Of course, the resulting reduced ensemble is dependent on the full ensemble. As a consequence, the methodology needs to be applied regularly when additional climate projections become available. Furthermore, the results of the reduction depend on the variables of interest, the spatial and temporal resolution analyzed, and the loss of ensemble spread still accepted. These decisions and the question of considering a quality weighting have to be discussed with the users of the reduced ensemble.
We also want to point out that this methodology is not a quality measure filtering out “bad climate projections.” In contrast, it filters similar climate projections to the benefit of most unsimilar climate projections retaining large part of the spread given by the full ensemble.
It is worth noting that in the reduced ensemble almost all GCMs from the full ensemble are represented. Only one GCM is excluded by this methodology. This provides an indication of the fact that the ensemble spread, at least with respect to temperature, is mainly defined by the GCMs. In contrast, the effect of different RCMs is more apparent for the precipitation variables.
For the future, it would be interesting to also apply this methodology to climate projections temporally aggregated with respect to different circulation regimes instead of monthly means, as additional physical information that can be more clearly identified by circulation regime classification. Furthermore, the linear dimension reduction on which the procedure is based (PCA) could be generalized to nonlinear PCA (principal curves or manifolds) or to kernel PCA.

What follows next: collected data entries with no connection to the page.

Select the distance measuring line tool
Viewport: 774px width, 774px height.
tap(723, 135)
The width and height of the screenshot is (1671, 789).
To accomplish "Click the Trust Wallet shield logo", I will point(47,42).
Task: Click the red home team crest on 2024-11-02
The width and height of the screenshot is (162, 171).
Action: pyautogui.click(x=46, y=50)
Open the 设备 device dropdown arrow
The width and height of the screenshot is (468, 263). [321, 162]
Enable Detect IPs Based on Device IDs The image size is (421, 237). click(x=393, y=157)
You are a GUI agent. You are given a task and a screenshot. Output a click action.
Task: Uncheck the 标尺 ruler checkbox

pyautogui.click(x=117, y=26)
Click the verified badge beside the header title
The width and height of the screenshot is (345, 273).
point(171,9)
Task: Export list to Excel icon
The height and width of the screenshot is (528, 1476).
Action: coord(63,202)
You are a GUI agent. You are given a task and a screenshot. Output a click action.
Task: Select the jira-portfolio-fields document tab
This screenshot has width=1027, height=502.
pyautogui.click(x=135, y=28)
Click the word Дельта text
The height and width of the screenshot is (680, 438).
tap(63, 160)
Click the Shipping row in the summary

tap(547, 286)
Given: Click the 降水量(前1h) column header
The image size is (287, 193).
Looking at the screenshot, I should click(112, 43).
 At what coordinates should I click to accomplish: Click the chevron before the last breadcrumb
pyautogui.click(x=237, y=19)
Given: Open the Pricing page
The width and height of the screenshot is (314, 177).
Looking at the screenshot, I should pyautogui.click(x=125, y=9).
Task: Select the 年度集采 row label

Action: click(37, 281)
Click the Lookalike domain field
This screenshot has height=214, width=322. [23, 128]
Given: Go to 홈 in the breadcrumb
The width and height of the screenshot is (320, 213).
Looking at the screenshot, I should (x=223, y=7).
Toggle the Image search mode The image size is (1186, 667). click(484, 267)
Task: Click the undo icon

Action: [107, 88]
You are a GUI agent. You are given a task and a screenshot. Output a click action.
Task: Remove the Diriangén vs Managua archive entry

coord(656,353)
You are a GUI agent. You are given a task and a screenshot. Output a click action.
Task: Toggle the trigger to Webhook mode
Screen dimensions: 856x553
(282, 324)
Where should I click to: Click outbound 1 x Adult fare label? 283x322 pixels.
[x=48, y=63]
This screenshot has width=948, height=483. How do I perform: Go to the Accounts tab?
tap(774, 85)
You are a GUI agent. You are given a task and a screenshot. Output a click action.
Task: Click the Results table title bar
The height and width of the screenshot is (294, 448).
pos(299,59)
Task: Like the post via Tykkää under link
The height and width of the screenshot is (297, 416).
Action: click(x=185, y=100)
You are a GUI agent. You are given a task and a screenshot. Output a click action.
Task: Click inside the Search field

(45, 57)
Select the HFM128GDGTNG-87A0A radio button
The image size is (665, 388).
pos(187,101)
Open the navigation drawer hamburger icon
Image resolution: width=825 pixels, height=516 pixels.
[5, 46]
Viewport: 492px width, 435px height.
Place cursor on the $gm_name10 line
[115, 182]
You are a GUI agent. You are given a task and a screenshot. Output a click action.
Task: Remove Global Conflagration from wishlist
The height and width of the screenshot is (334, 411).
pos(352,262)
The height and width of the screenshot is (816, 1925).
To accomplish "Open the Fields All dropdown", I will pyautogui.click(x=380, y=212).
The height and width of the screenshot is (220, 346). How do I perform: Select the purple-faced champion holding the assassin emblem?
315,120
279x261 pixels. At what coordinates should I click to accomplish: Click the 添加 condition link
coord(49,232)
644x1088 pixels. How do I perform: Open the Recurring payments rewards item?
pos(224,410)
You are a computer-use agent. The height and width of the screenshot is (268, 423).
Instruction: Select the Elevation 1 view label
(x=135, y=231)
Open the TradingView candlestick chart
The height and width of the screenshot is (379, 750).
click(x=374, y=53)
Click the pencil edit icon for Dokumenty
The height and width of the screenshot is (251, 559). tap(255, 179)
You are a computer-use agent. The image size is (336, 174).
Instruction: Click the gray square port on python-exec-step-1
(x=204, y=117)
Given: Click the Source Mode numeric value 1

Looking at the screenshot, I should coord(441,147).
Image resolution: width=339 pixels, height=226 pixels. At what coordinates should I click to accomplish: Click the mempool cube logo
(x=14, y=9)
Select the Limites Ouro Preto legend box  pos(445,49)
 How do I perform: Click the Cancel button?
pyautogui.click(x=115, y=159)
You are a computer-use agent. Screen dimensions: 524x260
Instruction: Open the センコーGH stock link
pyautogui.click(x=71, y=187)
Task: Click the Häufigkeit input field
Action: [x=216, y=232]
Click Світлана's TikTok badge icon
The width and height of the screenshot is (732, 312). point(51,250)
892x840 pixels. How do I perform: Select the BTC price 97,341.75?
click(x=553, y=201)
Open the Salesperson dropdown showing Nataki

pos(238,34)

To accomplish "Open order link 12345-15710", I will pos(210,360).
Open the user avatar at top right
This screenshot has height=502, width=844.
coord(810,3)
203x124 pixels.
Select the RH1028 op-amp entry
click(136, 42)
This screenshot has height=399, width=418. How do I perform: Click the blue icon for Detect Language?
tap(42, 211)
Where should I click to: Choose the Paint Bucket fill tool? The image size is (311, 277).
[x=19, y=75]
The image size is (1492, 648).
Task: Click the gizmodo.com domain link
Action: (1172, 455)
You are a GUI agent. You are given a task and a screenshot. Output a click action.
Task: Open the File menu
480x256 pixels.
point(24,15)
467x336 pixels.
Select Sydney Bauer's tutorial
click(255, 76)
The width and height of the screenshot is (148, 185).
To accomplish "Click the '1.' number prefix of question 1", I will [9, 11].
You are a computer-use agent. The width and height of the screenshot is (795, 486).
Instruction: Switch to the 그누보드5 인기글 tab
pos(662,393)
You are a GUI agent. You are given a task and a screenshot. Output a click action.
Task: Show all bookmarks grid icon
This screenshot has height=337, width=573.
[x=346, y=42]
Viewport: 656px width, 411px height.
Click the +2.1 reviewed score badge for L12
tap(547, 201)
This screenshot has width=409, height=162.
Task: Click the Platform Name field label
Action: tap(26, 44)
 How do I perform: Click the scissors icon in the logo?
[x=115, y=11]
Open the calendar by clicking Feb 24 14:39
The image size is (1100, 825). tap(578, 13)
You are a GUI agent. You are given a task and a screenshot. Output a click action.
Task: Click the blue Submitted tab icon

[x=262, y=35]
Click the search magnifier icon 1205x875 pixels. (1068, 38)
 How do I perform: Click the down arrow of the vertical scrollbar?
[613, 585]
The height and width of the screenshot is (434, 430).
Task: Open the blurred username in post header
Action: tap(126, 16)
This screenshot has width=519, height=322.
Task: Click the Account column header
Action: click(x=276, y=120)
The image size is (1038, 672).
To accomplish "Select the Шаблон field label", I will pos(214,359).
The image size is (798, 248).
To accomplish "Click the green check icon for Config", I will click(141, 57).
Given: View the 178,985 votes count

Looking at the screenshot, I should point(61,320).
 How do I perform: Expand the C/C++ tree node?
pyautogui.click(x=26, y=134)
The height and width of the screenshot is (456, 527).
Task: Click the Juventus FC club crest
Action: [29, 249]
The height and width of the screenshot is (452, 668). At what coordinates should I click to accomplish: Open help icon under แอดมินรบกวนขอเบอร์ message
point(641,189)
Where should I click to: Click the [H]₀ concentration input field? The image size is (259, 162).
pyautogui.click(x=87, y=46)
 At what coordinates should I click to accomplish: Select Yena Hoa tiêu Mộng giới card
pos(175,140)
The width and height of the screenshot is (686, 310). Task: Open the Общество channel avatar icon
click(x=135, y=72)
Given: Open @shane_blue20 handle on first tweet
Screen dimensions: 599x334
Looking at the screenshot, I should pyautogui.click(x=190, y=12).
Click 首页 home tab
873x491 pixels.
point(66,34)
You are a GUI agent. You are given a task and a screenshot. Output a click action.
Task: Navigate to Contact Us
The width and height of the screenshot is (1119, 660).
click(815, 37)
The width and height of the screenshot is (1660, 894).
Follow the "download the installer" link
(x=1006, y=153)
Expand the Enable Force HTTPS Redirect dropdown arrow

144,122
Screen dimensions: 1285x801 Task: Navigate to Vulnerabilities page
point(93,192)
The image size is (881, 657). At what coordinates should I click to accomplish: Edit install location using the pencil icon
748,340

Here, we applied the methodology of Sanderson et al. (2015a) to a multimodel ensemble. However, the proposed method could as well be applied to compare different ensemble generation strategies. A large number of similar climate projections in an ensemble would point to an inefficient strategy of ensemble generation, a question that is also important in numerical weather prediction and seasonal and decadal prediction. In this way, the methods could contribute to the search of an optimum perturbation strategy for the different purposes addressable by present climate projection ensembles. An application to climate forecast ensembles might be tested as well. Furthermore, as discussed in Sanderson et al. (2015b), the IEQS is not only appropriate for ensemble reduction but for ensemble weighting, too, to find a balance between spread and bias.